Although plastic water bottles are fully recyclable, perhaps 40% are not recycled. The litter problem caused by plastic water bottles in national parks caused the Obama Administration to ban them from the parks in 2011. This ban was lifted by the Trump Administration in 2017. The Administration’s statement lifting the ban noted that the ban had removed from 23 parks the healthiest beverage choice while still allowing sales of bottled sweetened drinks. But “fairness” was probably not the true motivation. The ban was lifted only after the International Bottled Water Association spent hundreds of thousands of dollars lobbying for this result. But what happens with plastic bottles in the national parks is only a tiny fraction of the plastic litter problem created by these bottles.

So back to the domestic discussion of Fiji water with my beloved. No, I did not spend some quality time in the hospital. The result was that she stopped buying water in plastic bottles of any sort. This is a big change around here because I used to lug the 36-bottle cases into the house every week or so. We are using well water purified through a Brita filter. These filters can get clogged up pretty fast and have to be changed out, but the promotional material that accompanies them says that one filter replaces 300 standard 17 oz. water bottles. These filters reduce chlorine taste and eliminate zinc, copper, cadmium and mercury – but not lead. The Brita company will recycle the spent plastic filters.
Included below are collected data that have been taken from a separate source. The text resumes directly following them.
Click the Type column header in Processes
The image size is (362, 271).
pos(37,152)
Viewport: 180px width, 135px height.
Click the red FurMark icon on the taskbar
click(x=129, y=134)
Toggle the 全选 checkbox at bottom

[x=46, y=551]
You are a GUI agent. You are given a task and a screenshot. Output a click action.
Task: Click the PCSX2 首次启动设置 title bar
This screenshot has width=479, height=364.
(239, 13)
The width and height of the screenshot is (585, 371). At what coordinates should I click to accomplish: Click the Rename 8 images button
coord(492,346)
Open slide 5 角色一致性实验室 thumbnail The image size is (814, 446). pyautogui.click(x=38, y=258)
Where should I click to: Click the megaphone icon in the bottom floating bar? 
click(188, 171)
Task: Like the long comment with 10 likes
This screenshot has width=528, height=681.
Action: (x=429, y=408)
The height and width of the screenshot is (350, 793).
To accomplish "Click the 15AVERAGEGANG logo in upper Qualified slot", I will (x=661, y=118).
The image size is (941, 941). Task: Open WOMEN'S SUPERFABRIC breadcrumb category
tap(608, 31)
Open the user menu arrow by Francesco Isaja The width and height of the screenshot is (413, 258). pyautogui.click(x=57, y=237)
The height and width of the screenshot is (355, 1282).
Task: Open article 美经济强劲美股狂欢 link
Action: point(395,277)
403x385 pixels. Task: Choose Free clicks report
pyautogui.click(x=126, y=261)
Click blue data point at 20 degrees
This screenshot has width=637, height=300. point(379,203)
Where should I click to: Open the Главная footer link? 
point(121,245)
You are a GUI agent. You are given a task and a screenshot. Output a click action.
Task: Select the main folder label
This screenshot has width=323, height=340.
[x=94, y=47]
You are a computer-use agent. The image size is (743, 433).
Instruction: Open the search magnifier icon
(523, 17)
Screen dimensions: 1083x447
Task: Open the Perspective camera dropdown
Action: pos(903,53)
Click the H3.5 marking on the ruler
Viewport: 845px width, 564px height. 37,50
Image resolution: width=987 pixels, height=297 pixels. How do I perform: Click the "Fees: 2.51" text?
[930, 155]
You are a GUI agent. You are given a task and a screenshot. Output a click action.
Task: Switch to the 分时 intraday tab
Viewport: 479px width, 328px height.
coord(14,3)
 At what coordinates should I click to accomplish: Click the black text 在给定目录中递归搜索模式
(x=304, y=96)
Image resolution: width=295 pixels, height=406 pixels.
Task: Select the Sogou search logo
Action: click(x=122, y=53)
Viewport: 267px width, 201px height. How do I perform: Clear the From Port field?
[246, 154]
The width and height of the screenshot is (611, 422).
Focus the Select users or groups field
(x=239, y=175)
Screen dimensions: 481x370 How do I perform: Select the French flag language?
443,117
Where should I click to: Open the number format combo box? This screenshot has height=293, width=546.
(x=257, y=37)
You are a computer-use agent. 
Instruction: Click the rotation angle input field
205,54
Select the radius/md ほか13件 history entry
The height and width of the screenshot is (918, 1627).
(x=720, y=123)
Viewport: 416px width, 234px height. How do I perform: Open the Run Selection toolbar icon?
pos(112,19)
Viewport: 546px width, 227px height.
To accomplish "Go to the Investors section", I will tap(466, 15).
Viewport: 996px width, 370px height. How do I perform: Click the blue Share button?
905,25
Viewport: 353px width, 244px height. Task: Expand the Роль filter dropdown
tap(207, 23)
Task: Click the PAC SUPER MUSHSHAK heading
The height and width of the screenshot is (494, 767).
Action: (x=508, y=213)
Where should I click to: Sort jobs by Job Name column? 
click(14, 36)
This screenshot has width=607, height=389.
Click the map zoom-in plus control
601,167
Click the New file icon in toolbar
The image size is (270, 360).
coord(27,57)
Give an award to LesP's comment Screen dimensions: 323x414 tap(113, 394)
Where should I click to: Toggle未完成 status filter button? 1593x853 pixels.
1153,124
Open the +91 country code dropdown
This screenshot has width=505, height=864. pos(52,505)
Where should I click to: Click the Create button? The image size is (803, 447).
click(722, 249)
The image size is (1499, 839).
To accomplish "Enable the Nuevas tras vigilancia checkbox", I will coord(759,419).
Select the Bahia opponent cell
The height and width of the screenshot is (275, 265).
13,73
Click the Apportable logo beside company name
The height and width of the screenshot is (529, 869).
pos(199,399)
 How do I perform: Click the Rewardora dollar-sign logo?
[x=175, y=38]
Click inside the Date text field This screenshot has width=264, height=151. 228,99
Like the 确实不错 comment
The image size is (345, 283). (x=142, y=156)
There is no perfect solution to the water packaging problem. We as a nation are drinking more water in plastic bottles and are not likely to change. In the absence of a top-down prohibition on these bottles, maybe the best that can be hoped for is a re-engineering of their composition toward biodegradable materials, and an assurance in the meantime that plastic bottles have no unhealthful effects. Water filtering of well and tap water can also achieve a purity objective without any bottles at all. But don’t, whatever you do, even think about buying water bottled in Fiji or Japan.